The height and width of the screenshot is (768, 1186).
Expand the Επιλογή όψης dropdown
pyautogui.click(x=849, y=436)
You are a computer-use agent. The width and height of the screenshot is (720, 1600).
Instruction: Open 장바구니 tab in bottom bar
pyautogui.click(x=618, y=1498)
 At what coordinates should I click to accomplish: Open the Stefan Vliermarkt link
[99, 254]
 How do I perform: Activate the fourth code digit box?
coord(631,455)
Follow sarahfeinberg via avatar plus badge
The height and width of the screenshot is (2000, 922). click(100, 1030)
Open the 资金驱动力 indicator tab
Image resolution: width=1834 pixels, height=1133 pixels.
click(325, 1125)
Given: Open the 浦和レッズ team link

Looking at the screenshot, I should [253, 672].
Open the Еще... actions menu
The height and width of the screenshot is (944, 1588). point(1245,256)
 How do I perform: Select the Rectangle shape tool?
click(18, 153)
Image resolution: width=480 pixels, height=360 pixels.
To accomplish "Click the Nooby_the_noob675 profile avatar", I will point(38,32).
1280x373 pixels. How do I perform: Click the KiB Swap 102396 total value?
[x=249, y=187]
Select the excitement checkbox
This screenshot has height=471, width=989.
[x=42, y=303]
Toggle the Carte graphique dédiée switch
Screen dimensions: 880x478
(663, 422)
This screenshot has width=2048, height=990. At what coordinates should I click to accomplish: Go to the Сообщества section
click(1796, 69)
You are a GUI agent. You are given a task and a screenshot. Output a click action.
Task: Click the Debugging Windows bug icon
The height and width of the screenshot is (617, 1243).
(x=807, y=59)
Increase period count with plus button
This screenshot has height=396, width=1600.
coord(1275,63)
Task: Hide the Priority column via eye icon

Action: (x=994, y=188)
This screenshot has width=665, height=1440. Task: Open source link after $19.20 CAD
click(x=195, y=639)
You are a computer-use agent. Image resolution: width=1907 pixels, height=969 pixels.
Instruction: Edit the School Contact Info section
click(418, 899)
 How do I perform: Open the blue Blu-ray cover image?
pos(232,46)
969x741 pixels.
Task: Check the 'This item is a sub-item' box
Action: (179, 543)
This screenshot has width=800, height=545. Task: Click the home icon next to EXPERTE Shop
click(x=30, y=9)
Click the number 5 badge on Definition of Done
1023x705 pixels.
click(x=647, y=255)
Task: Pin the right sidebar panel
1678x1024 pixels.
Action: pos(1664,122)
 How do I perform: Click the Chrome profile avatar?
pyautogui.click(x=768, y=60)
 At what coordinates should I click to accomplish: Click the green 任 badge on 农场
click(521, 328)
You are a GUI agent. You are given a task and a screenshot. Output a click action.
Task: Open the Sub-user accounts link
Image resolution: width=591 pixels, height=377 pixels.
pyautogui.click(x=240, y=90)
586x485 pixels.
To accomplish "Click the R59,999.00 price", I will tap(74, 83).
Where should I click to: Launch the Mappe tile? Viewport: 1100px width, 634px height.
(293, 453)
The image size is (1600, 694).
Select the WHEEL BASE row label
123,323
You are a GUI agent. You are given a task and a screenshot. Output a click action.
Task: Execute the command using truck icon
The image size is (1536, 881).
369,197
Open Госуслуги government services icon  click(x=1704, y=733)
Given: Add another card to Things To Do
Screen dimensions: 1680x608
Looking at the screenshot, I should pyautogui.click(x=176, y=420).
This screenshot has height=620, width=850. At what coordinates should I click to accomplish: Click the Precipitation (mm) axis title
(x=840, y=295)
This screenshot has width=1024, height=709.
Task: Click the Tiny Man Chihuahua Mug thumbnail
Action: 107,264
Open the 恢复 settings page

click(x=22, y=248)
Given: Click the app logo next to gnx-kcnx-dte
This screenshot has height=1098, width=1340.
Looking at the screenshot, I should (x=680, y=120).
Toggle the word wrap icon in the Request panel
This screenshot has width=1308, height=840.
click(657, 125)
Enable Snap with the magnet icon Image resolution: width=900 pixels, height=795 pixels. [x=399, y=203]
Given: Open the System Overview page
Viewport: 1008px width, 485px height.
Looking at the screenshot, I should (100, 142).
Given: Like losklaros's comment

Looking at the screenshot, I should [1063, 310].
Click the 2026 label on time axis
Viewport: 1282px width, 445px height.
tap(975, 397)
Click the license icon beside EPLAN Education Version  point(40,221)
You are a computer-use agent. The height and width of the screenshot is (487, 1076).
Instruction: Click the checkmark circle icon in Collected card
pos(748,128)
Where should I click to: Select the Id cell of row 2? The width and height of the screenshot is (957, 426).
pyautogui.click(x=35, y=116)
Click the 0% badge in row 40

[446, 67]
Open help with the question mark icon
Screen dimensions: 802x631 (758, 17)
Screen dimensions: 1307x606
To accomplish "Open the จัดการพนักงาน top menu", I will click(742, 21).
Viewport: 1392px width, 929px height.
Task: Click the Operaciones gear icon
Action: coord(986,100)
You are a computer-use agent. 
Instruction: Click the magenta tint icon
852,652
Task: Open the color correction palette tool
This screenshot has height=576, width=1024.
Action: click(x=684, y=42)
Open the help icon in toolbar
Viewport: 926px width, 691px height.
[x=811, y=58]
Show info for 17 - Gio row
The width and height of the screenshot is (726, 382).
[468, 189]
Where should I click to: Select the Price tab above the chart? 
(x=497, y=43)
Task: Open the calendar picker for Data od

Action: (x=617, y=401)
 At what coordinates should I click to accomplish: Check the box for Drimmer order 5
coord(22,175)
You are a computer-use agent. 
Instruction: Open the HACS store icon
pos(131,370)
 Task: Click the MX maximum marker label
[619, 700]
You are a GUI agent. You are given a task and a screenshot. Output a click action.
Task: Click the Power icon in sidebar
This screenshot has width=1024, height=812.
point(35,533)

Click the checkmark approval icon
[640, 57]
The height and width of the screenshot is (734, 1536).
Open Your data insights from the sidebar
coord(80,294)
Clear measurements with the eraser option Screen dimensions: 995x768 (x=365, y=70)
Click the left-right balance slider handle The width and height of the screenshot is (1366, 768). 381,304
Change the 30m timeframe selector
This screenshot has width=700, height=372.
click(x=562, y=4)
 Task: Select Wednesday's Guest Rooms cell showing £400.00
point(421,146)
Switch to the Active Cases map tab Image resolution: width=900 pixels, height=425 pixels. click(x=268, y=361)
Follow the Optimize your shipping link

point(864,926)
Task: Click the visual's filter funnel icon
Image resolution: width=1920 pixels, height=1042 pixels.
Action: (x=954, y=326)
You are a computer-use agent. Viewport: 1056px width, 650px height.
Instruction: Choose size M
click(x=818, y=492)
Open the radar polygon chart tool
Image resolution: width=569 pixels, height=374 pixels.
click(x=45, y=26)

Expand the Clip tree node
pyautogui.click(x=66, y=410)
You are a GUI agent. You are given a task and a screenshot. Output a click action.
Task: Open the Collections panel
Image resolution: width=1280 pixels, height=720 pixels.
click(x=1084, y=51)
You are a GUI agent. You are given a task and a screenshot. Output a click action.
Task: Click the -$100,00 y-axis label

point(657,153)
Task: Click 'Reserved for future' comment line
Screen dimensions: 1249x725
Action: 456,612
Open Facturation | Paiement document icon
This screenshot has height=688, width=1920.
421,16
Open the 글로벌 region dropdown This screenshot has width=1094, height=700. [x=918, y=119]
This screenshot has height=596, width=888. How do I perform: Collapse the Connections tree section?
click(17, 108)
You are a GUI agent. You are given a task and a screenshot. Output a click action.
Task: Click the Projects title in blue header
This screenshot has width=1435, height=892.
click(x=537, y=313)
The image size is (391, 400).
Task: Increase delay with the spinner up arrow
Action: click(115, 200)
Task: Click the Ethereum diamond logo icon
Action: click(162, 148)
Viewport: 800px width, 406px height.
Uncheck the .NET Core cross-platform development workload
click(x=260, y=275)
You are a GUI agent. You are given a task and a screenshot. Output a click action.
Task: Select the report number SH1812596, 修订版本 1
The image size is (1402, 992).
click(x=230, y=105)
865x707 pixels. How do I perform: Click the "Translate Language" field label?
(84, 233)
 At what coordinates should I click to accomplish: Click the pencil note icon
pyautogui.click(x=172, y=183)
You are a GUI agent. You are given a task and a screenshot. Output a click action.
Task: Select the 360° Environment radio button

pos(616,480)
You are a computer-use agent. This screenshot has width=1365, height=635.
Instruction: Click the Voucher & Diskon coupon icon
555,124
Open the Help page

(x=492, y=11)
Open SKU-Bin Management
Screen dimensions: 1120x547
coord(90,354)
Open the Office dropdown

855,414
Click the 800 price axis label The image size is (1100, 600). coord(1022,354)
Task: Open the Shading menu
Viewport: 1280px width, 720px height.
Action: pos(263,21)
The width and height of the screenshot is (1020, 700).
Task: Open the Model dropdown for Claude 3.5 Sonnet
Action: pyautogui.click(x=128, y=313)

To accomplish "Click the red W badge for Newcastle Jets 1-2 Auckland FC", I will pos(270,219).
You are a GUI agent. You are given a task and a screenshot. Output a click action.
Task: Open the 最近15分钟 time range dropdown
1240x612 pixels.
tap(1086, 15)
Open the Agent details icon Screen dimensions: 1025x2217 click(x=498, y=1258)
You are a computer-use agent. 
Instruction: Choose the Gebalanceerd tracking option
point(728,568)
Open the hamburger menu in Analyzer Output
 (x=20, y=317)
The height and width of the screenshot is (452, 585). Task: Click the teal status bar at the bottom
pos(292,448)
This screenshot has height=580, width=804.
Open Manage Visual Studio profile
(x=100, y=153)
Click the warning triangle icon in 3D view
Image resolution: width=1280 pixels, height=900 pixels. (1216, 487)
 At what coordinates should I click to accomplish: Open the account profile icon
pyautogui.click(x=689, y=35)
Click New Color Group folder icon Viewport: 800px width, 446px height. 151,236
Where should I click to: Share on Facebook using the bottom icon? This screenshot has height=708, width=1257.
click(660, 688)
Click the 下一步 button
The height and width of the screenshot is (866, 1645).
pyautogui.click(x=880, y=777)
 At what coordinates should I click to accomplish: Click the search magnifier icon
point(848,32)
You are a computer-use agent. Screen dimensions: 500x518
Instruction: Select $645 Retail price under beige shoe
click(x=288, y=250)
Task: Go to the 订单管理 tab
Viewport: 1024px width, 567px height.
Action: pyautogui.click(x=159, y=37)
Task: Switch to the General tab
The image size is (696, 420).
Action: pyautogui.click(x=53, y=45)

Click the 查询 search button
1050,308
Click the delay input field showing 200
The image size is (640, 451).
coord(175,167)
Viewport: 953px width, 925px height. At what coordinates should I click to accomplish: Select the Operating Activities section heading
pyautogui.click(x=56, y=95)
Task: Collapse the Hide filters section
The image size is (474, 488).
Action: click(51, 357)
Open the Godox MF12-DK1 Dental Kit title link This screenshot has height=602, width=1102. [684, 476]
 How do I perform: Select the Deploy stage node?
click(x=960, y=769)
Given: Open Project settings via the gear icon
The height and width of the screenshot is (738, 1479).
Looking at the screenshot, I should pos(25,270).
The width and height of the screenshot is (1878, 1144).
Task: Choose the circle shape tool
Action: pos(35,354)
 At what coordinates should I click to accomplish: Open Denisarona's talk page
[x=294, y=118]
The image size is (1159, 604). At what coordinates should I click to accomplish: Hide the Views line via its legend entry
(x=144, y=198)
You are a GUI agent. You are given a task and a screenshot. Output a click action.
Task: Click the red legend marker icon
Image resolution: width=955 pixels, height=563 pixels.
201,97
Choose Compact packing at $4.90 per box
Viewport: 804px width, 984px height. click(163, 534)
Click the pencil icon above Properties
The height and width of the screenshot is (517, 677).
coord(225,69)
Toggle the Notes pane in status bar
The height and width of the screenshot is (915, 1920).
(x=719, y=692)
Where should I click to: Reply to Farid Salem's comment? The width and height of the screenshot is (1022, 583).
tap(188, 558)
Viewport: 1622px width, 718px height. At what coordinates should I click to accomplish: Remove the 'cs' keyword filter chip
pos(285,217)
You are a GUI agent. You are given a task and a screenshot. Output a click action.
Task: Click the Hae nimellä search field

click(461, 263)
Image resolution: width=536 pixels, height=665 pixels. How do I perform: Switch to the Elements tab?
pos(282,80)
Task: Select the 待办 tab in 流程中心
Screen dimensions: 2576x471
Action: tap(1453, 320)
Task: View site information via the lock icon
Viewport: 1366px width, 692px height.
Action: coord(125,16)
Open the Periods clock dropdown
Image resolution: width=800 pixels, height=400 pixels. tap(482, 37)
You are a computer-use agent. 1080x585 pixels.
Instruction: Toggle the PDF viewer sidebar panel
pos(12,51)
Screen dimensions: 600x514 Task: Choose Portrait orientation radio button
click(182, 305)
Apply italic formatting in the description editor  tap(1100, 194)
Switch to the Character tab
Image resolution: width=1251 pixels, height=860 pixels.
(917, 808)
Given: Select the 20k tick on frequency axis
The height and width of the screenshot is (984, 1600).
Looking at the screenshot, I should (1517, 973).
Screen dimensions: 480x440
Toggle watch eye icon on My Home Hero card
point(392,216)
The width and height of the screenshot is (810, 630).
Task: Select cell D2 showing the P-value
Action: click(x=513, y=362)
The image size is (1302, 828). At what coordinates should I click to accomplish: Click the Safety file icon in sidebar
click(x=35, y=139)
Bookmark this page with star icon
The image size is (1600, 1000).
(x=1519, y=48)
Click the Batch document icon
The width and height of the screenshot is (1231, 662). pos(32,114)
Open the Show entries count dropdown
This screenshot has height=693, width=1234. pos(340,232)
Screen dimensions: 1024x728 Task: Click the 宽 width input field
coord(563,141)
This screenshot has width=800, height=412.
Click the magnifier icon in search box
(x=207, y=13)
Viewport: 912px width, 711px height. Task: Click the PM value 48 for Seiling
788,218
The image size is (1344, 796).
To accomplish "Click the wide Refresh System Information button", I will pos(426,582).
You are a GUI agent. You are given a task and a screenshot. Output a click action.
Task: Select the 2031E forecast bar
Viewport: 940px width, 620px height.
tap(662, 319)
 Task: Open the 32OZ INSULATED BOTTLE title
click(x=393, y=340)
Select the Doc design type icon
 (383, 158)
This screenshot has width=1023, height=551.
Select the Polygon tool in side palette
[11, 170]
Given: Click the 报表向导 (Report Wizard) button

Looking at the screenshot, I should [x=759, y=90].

━━━━━━━━━━

Please return the lines above that run from the line containing "Instruction: Click the Voucher" to the line containing "Task: Open the Shading menu", inclusive, exactly and with no other lines.

Instruction: Click the Voucher & Diskon coupon icon
555,124
Open the Help page

(x=492, y=11)
Open SKU-Bin Management
Screen dimensions: 1120x547
coord(90,354)
Open the Office dropdown

855,414
Click the 800 price axis label The image size is (1100, 600). coord(1022,354)
Task: Open the Shading menu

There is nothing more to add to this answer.